Dunque, è domenica 30 gennaio 2011, tempo piuttosto grigio (malgrado la presenza di Elsa), quando (un “quando” salgariano) – alle 9 (che levataccia per tanti!) – davanti all’ingresso di Villa Doria Pamphili, Piazza 3 Giugno 1849, si riunisce il grosso di Arcoiris: siamo una quarantina e non era mai successo. Non passano i quindici minuti accademici (ma sarà ancora così all’Università, come si diceva nella prima metà degli anni… cinquanta?), che, nell’ordine, Giuseppe e Patrizia cominciano a narrare l’escursione monteverdina.

    E si comincia dal nome della Piazza. Il 3 giugno 1849 è l’inizio della battaglia finale della (pepperepèèè) gloriosa Repubblica Romana contro le soperchianti truppe francesi, comandate dal – funesto per Roma – generale Oudinot, e chiamate in aiuto dal Papa Pio IX (al secolo: Giovanni Maria Mastai Ferretti; i doppi nomi e cognomi non preannunciano mai niente di buono per il popolo).

    Detta battaglia si sviluppa, oltre che a Villa Pamphili, nelle ville circostanti: Corsini, Sciarra, Spada, Ma altro che spade e scimitarre: una gragnuola di palle cade sulle teste degli eroici difensori di Roma repubblicana, che alla fine soccombono, lasciando sul campo illustri combattenti: Morosini, Dandolo, Manara, Bixio. Le palle erano palle di cannone: di pietra, perciò; non di pezza.

    I Nostri soccombettero (molto incerto, sono andato a vedere il vocabolario, raro: soccomberono), anche perché i francesi aprirono una “breccia” fra le mura, che rese contento e pien di giubilo il Papa, quando lo seppe: lui s’era rifugiato dai Borboni a Gaeta. Ma non sapeva il meschino che ben altra breccia si doveva beccare il 20 settembre del 1870.

    Queste le note di Storia. Ma tutte ‘ste ville stanno a dire che a Monteverde ci stavano i ricconi, che avevano soppiantato i contadini, coltivatori di vino e di grano. A proposito del nome Monteverde, Giuseppe ci ha detto che il nome deriva dal colore del tufo che da quelle parti abbonda: io avevo sempre pensato che il nome dipendeva dal verde dei campi e poi delle ville; riflessione: a pensare “logico” certe volte nun ce se coje.

    Alcuni scorci di Monteverde mi hanno ricordato altri scorci della Garbatella: angoli di pace, sinuosi e surrealmente silenti: come se non vi abitasse nessuno; case popolari a due piani con giardino annesso. La bellissima zona dei “Villini”. Ma poi, come alla Garbatella, casermoni di otto-dieci piani, dove il Fascismo ammucchiava gli sfrattati dalle zone rase al suolo, per dare respiro alla Grandezza Romana.

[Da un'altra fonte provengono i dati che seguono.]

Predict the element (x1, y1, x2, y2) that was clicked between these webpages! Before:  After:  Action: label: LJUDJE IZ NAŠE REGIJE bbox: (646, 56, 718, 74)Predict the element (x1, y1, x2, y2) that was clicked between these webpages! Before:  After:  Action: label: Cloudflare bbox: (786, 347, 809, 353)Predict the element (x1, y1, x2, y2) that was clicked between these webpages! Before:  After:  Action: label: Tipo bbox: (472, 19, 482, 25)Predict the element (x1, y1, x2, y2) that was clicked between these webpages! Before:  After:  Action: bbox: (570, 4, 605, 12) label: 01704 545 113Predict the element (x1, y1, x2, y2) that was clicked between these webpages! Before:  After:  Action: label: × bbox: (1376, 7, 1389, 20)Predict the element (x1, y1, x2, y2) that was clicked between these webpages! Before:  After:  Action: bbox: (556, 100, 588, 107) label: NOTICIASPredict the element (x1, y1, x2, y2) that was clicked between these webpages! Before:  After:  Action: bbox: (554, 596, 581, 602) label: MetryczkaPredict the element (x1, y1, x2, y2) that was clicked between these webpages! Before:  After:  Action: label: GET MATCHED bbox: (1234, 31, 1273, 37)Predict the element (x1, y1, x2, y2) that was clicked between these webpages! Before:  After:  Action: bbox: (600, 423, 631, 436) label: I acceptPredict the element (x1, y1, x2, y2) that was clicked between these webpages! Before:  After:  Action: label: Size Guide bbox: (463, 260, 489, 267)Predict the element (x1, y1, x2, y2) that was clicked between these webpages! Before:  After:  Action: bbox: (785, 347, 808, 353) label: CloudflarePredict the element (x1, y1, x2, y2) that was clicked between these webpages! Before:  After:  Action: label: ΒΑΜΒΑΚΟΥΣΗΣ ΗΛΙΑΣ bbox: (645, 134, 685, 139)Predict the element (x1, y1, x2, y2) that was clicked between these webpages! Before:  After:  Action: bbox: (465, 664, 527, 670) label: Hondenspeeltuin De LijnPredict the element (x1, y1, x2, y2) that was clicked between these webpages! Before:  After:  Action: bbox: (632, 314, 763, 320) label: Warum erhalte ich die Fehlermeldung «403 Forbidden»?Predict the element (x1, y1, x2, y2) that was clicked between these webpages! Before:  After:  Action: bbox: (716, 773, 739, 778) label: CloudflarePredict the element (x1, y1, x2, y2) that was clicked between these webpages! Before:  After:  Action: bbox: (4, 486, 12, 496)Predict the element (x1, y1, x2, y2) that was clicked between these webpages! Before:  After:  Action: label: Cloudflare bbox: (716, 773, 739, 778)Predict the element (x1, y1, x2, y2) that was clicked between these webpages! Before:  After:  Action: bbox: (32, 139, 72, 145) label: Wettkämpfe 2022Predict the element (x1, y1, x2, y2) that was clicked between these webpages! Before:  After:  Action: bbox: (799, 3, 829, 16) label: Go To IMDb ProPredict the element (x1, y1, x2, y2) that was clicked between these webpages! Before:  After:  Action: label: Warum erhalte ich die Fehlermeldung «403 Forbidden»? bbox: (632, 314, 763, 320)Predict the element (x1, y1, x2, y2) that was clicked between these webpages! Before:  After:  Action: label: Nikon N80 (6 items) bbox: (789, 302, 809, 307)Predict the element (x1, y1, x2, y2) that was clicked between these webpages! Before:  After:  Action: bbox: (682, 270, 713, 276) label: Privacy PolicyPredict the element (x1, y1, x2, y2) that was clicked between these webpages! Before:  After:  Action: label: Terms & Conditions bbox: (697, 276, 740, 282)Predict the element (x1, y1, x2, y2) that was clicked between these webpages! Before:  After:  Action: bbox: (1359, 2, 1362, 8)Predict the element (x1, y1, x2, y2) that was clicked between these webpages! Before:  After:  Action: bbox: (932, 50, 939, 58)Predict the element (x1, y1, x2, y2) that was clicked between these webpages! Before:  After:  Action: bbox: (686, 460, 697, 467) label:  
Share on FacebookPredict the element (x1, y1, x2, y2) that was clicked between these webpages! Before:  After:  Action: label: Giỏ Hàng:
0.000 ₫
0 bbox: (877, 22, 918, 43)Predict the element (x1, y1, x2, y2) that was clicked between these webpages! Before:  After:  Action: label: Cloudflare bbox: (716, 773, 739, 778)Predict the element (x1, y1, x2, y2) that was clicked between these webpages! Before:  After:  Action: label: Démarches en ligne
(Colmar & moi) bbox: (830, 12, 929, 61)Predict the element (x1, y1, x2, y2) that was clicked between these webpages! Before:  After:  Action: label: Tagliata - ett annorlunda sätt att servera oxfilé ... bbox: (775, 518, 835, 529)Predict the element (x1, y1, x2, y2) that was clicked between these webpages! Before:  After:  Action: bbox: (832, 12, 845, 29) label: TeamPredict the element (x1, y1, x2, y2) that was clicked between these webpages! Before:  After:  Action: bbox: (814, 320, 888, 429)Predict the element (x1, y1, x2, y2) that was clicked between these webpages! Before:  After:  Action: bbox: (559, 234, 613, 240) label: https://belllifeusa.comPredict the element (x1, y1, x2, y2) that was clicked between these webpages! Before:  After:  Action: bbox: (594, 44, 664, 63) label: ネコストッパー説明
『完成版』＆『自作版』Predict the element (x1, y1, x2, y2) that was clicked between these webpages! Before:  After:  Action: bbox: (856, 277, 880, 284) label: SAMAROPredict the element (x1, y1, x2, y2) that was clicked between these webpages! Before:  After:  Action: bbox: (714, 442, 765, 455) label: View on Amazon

    In uno di questi “grattacieli” Patrizia e Giuseppe ci hanno presentato un personaggio illustre, un monteverdino autentico, che ha conosciuto Pasolini col quale ci ha pure parlato, tanto da meritarsi una citazione nel famoso “Ragazzi di vita”. A proposito, Caterina Busetta, la lettrice ormai canonica di Arcoiris, ha letto alcune poesie di Pasolini sulla vita del Quartiere; e in precedenza brani drammatici della difesa di Roma e qualche articolo della Costituzione Romana, approvata il giorno prima della caduta della Gloriosa Repubblica.

    Sì, Gloriosa. A proposito, come è vero che “tutti i Santi finiscono in Gloria”, così tutte le escursioni urbane di inizio d’anno finiscono in ristorante, ma non tanto per la solita mangiata che pure s’è fatta, ma per gustare il lavoro mediatico a più mani che Marina Conti (col supporto di Massimo, esperto “infotecno”) ha coordinato con consolidata bravura: quest’anno poi  ci è stato anche generosamente regalato “Arcoiris 2010”, un cd proprio bello con lo… zampone di Andreas.

    Ciò scritto, vi abbraccia tutti un – per questa volta – troppo serioso Gualtiero.